Just joined the forums and great to see a thread about this and not feel so alone. My Springer Spaniel Bonsai is 5 years old and he is dog reactive but not all of the time. He never barks and lunges on the lead and is excited and happy to see dogs. Until sometimes occasionally in what seems like a nice interaction he just decides to try and go for them. He never digs his teeth in its mostly mouthing and bullying but it got to the point where it was every dog he met. We took him to a behaviourist who taught us positive reinforcement methods and he has been a lot better but it just gets so hard sometimes. Even his behaviourist has said he is a complicated dog. Its typically around small dogs as she says he becomes very aware of his size etc. and can bully a little We have also identified that he doesn't like his space being invaded and gets cross if dogs don't respect that or lunge and bound over to him. The final thing is he is possessive over food and toys. We are working on it especially with his food but its going to take time. The hardest thing some times is how other people react / act. Bonsai was socialised well as a puppy and trained throughout his life regularly walking 5 times a week with 5-6 other dogs, he got attacked and both of us got hurt and it changed him. Now I feel certain owners and members of my own family look at me like its my fault. Prime example walking with Bonsai last night. I take him on a long line so I can control his greetings and interactions make it positive and with any negative signs remove him. A dog bounds over and I am about to let them greet then another dog bounds with a tennis ball in his mouth which gets dropped on the floor. Knowing his triggers I bring Bonsai by me and speak to the owner of the first dog saying look he is a perfectly friendly dog most times but he is possessive and it can make him reactive so I need to keep him back. The owner cut me the worst look and said nothing and walked off. To me I am being responsible ensuring no harm comes to my dog or his but the assumption is made that I have this evil dog and its all my fault. Its really hard to not get depressed about it! But I just walked away did some great training and heal work with Bonsai and enjoyed a reaction free walk.

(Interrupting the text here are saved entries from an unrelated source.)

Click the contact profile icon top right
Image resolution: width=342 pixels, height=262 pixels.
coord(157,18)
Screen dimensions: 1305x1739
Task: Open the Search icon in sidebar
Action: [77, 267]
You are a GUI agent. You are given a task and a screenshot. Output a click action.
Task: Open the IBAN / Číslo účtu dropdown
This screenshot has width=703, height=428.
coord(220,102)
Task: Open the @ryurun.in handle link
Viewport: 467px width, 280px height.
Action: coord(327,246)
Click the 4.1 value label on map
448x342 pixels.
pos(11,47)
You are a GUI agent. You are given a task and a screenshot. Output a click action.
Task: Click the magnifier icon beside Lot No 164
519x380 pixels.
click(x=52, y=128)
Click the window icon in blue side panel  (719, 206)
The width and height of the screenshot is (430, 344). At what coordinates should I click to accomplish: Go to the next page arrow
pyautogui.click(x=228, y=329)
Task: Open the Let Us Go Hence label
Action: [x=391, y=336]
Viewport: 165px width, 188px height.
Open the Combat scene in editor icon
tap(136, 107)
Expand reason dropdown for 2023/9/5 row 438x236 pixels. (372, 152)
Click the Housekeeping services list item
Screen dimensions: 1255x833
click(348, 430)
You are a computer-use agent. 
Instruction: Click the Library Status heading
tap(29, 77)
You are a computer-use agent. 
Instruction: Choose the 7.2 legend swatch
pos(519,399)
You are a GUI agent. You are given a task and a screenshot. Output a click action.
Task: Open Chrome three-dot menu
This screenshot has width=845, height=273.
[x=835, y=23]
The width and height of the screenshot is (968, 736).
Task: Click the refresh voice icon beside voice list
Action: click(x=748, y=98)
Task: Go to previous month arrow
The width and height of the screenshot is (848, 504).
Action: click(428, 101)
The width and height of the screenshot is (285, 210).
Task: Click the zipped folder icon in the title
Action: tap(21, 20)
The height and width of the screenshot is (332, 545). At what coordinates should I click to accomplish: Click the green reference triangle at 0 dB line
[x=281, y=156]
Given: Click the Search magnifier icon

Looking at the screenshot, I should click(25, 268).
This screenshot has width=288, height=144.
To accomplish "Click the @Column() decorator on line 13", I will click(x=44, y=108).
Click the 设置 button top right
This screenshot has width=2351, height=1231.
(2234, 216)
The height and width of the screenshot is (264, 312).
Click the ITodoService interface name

Going to keep on training and introducing him with positive interactions and try and stay motivated and positive because he needs that but do you guys ever just wish that people around could be just that little more supportive and not assume its all your fault!?!!


----------



## Siskin (Nov 13, 2012)

Don't cut yourself up about this. You have been working hard with your dog and doing your very best to control him, it's particularly annoying when other people don't control their dogs especially when you ask them politely to do so.

Temperament is an inherited trait, good and bad, so it could well be that your pups sire or dam had similar issues. My last retriever wasn't very friendly to other dogs at all and I did think it was me that had caused this. It wasn't until I came across owners who had got their dogs from the same breeder and were having similar problems, that I realised she couldn't help being the dog she was.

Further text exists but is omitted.